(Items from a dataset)

__________

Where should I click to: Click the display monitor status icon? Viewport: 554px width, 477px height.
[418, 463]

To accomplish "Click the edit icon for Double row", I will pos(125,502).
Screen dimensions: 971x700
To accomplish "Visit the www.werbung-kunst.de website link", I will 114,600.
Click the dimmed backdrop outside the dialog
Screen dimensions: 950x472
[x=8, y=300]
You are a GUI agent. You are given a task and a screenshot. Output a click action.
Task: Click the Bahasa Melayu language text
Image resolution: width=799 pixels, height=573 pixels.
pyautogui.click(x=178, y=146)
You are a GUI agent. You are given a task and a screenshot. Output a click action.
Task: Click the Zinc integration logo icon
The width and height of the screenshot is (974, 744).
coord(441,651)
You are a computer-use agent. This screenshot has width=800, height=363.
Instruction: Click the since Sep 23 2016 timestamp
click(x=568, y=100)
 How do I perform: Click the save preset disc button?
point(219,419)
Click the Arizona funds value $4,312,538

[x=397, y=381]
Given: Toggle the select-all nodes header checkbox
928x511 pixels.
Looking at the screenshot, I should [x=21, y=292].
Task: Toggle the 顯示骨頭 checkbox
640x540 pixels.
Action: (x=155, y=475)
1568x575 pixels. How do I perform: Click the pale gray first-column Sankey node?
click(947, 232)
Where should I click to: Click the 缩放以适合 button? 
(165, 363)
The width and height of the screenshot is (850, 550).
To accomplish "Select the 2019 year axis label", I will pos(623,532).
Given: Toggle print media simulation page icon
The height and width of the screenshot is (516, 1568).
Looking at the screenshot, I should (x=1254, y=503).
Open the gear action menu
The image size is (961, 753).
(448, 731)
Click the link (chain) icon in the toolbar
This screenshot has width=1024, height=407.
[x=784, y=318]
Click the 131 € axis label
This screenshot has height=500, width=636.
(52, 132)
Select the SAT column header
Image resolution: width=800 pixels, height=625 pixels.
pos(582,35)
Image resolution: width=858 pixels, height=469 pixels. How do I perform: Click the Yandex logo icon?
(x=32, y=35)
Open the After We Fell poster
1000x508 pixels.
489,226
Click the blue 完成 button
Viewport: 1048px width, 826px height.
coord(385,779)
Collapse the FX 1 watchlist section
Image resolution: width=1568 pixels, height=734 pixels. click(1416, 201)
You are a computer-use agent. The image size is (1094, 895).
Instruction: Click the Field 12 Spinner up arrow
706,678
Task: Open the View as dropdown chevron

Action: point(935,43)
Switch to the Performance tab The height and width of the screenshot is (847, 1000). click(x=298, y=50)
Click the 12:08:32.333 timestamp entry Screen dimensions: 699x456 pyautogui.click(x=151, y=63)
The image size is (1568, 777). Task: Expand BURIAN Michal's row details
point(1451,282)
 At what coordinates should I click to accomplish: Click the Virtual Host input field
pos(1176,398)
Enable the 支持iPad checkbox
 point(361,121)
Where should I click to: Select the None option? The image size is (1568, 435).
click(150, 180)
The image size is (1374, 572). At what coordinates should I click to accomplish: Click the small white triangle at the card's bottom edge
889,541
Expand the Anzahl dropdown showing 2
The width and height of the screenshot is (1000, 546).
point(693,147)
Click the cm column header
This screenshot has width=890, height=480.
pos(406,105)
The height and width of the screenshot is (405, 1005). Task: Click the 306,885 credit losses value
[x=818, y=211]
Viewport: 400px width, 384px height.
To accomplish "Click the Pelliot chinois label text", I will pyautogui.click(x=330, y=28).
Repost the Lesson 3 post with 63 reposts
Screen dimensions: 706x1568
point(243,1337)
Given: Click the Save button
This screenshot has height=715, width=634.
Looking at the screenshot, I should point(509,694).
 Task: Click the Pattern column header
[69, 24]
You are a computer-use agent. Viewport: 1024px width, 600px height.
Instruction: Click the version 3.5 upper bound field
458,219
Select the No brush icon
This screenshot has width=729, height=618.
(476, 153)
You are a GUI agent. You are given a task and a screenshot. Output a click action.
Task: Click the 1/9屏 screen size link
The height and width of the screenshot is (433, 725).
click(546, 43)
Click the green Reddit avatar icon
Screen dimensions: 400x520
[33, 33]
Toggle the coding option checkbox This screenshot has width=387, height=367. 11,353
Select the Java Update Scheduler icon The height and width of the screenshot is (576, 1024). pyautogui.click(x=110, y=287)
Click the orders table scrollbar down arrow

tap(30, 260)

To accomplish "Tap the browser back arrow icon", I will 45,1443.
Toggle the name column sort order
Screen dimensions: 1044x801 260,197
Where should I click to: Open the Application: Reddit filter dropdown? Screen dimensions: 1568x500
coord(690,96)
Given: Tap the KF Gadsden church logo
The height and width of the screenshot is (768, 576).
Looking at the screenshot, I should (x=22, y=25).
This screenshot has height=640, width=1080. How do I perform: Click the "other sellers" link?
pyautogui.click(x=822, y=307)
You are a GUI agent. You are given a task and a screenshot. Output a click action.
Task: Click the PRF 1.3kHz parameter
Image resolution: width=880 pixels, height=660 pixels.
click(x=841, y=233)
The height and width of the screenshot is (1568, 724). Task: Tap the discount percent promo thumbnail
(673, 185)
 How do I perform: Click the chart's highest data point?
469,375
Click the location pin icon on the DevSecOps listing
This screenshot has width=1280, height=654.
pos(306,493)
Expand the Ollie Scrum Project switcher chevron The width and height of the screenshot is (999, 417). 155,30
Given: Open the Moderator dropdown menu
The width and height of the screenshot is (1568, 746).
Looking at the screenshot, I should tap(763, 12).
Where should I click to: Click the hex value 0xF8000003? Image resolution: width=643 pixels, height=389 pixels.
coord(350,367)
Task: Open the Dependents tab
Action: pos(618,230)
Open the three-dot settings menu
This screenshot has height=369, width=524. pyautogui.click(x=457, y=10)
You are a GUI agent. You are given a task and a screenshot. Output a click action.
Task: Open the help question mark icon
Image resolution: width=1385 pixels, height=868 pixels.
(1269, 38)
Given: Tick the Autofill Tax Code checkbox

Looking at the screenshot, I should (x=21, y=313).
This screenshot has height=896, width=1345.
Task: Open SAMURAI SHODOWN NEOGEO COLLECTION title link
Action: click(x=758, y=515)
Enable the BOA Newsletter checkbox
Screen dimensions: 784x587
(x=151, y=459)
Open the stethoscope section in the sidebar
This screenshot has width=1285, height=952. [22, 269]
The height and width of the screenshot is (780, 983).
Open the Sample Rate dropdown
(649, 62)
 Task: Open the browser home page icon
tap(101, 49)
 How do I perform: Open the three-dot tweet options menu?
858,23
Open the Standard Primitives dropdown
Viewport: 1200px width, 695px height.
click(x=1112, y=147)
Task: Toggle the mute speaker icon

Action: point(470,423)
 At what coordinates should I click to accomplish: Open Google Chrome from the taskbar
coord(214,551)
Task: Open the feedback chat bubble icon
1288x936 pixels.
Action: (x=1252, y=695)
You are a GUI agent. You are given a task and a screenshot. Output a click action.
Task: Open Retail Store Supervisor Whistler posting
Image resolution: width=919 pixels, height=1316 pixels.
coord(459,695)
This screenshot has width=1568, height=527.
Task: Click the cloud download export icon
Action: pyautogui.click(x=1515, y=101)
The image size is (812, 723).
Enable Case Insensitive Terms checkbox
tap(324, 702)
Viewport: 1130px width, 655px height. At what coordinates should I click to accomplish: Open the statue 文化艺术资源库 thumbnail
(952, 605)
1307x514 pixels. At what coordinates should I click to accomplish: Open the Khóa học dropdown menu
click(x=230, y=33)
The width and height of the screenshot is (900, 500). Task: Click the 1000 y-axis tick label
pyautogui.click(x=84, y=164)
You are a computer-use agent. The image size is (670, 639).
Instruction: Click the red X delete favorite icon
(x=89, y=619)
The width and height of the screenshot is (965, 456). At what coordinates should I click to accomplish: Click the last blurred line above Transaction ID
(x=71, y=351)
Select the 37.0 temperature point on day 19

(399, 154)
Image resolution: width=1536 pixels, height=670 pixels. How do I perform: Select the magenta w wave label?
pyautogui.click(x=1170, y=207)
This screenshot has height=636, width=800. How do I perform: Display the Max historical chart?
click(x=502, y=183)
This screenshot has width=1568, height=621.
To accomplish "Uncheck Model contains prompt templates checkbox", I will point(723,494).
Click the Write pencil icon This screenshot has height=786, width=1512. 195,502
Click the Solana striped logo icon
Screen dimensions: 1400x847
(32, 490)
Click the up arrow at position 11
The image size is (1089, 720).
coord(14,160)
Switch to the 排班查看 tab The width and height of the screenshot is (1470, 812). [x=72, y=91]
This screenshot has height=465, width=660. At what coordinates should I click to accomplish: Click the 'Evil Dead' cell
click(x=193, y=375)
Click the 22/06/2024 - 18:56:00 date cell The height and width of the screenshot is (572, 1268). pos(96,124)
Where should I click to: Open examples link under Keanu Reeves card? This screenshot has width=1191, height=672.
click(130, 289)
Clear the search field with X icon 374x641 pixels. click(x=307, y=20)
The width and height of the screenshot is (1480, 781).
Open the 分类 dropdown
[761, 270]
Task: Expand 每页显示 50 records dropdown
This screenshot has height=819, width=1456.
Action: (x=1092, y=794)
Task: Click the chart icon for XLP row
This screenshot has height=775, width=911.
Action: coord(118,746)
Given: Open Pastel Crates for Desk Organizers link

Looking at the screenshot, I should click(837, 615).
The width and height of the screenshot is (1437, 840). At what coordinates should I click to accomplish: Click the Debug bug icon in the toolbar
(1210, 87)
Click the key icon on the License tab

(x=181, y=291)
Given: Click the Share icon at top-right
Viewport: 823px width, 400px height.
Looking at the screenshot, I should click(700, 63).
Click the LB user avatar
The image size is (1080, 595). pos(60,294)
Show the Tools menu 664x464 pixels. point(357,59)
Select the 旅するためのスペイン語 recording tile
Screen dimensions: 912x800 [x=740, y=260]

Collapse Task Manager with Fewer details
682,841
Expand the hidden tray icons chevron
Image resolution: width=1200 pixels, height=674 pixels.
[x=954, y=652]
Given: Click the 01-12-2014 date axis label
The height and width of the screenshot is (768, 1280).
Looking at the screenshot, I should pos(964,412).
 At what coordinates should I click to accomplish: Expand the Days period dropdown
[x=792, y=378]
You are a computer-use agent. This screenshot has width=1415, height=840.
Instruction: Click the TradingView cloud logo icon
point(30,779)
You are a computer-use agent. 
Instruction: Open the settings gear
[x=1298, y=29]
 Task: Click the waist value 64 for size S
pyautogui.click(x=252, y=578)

__________

→ Exercise aim
Word for word, restate the lines of the data above that fall between the line holding "Switch to the Performance" and the line holding "Viewport: 400px width, 384px height.", inclusive, and no other lines.

→ Response to this exercise
Switch to the Performance tab The height and width of the screenshot is (847, 1000). click(x=298, y=50)
Click the 12:08:32.333 timestamp entry Screen dimensions: 699x456 pyautogui.click(x=151, y=63)
The image size is (1568, 777). Task: Expand BURIAN Michal's row details
point(1451,282)
 At what coordinates should I click to accomplish: Click the Virtual Host input field
pos(1176,398)
Enable the 支持iPad checkbox
 point(361,121)
Where should I click to: Select the None option? The image size is (1568, 435).
click(150, 180)
The image size is (1374, 572). At what coordinates should I click to accomplish: Click the small white triangle at the card's bottom edge
889,541
Expand the Anzahl dropdown showing 2
The width and height of the screenshot is (1000, 546).
point(693,147)
Click the cm column header
This screenshot has width=890, height=480.
pos(406,105)
The height and width of the screenshot is (405, 1005). Task: Click the 306,885 credit losses value
[x=818, y=211]
Viewport: 400px width, 384px height.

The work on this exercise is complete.